_Requirement_
Word for word, copy the lines from the one with "Task: Click the main page vertical scrollbar" to the last line of the data below, counting both, and keep every picture out.

(Records from a data collection)

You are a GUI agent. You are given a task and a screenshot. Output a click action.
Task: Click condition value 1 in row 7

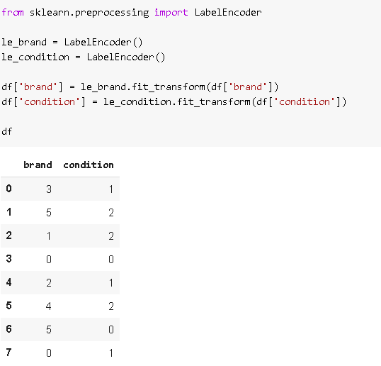(111, 353)
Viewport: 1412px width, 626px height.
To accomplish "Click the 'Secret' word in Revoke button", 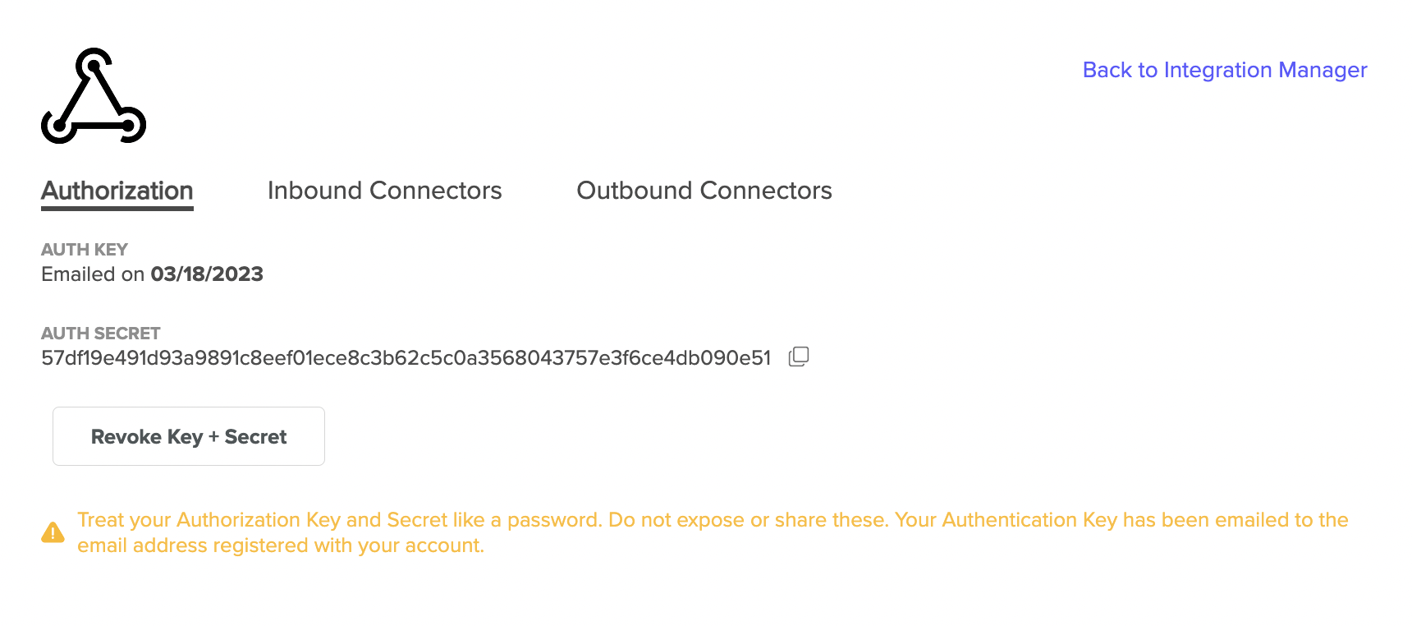I will click(x=255, y=437).
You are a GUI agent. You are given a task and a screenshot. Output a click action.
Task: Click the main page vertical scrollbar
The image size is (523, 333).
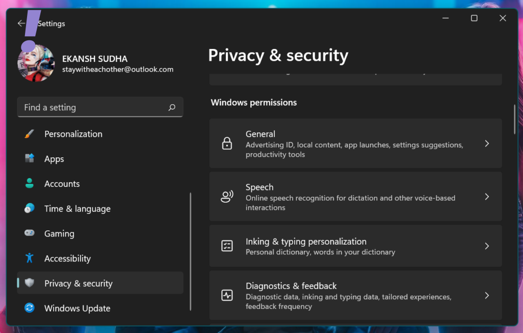click(x=515, y=120)
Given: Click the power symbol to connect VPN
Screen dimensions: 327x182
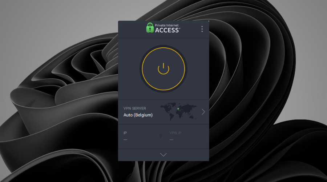Looking at the screenshot, I should 164,68.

_Exercise output_
Task: Click the main page vertical scrollbar
The image size is (523, 333).
click(x=515, y=120)
Given: Click the power symbol to connect VPN
Screen dimensions: 327x182
Looking at the screenshot, I should 164,68.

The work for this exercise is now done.